薬 天 市 場

薬 天 市 場

『天井とスニーカー』





 僕はロフトで寝ていた。ロフトには僕を含めて4人寝ている。隣にはM子が寝ている。M子とは同じ広告業の仲間で、価値観も恋愛の考え方も似ている。でも、隣にあるのはそういった社会的なM子ではなく、生物的なM子だ。肉体的ともいえるかもしれない。
 化粧を落とした顔には、疲れのたまった肌と、素の肌がごっちゃになり、大人と子供が混じったように、不安定さをおびさせていた。素顔を見たのは初めてだった。なにか、歩いているときに並びの家をなんとなく眺めて家の中を覗いてしまったようなバツの悪さを感じてしまう。悪いなと思って、布団を頭まで被り、M子に背を向ける。



 いっこうに眠りが訪れないな・・・僕は思った。疲れているはずだった。なぜなら、昨日も4時間しか寝てないし、今日も足がふらふらになるまで飲んだのだ。それに、いまはもう朝の6時を回っている。
 カーテンからは、少しずつ白さを増した光が漏れ始め、それは順に濃厚になっていく。
 下の階から、寝息がいくつも聞こえてくる。寝返りをして布団のこすれる音も聞こえる。たまに誰かのケータイの音が鳴って、何人かが反応する。しかし、それでもだれも起きはしないのだけど。



 気持ちが高ぶっているのかもしれない。そして、それはめずらしいことではない。家で寝るときだって不眠に悩まされることがあるのだ。コテージで10人で遊びに来ていれば、自然とそうなってしまっても不思議でないのだ。



 M子が寝返りを打つ音が聞こえる。おそらく彼女は気持ちよく寝れているのだろう。虫に何かを話しかけるように、ほんとに小さな寝息だけを立てている。
 天井の闇は少しづつ朝の陽に侵食され始め、木の筋がだんだん見え始めている。



 僕ははもう寝ることをあきらめていた。いつもそうなのだ。カーテンからの光がだんだん濃密になるにつれて、僕の頭の意識もはっきりしてしまうのだ。もちろん寝てないのだから、完全にはっきりするわけではない。それは、雨の日の道路のように、雨とどろでぐちゃになった道に、白い車線だけが浮かび上がってるような、そういう種類のはっきりさだ。



 僕は、枕元に置いてあったコンタクトレンズをはめて、静かに階段を降りた。薄暗いその空間では、ベットの上で寝ているのもいれば、キッチンテーブルの下に寝袋で寝ているのもいる。しかし、彼らは完全に寝ていた。
 もちろん、普段はキッチンテーブルの下で寝るなんてうらやましくもなんともないけど、今の僕にはそれすらひとつの幸福の風景に見えた。
 そのテーブルの上には空いたビールの缶やら、タバコが何十本も入った黒い水だとか、かすだけが隅に残ったポテトチップスの袋だとか、飲みかけのウーロン茶の缶だとかが、散乱していた。それはこの世界にキッチンだけの世界があって、そこでキッチンサイズの台風が通過したみたいだった。完璧なまでの、完璧がない世界だった。

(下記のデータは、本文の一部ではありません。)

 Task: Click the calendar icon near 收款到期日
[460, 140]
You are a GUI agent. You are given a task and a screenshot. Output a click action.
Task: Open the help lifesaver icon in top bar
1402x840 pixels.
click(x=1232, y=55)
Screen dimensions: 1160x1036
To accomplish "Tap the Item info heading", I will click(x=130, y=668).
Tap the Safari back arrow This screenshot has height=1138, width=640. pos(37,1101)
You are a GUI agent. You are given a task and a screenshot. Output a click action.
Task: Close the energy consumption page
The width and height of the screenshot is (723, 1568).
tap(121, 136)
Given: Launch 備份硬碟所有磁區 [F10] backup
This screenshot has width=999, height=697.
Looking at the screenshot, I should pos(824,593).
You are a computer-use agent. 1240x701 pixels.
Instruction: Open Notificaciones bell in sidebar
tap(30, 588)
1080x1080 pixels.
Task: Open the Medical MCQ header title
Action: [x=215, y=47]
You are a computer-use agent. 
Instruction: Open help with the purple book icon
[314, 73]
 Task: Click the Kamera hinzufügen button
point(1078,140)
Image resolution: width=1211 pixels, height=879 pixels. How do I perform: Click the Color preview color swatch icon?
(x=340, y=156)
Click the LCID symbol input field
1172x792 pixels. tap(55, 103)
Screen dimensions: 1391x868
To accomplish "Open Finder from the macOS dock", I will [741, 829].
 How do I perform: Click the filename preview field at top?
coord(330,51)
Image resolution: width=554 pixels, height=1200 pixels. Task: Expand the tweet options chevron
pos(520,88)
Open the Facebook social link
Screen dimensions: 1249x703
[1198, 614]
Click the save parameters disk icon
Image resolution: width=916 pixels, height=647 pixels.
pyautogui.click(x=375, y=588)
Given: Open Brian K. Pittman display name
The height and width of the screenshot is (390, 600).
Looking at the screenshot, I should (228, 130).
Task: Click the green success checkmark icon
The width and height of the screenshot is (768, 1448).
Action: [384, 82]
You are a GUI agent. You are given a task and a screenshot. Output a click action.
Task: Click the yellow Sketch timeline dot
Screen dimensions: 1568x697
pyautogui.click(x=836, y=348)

 僕は、バックの中から村上春樹の小説を尻ポケットに差し込んで、コンバースのスニーカーをはいた。
 ドアを静かに開け外にでると、そこは朝だった。木が周りにあって、小鳥の音がして、白い朝日の筋が何本も降りていた。辞書で調べたら、例えに使われそうな朝だ。 富士山のふもとの空気は、静かさを内包し澄んでいて、かつ、ぬくもりがあった。
 僕は木々の小道を散歩に出かけた。闇のかかった天井の下では、僕に眠りが訪れる世界はなかった。しかし、この朝の世界では、どこか座れる場所があって、少し小説を読むことぐらい許されるかもしれない。そしてその世界で、みんなが薄暗い世界から目覚めるのを待つことが許されるかもしれない。コンバースの靴音と息使いだけが、僕を満たしていった。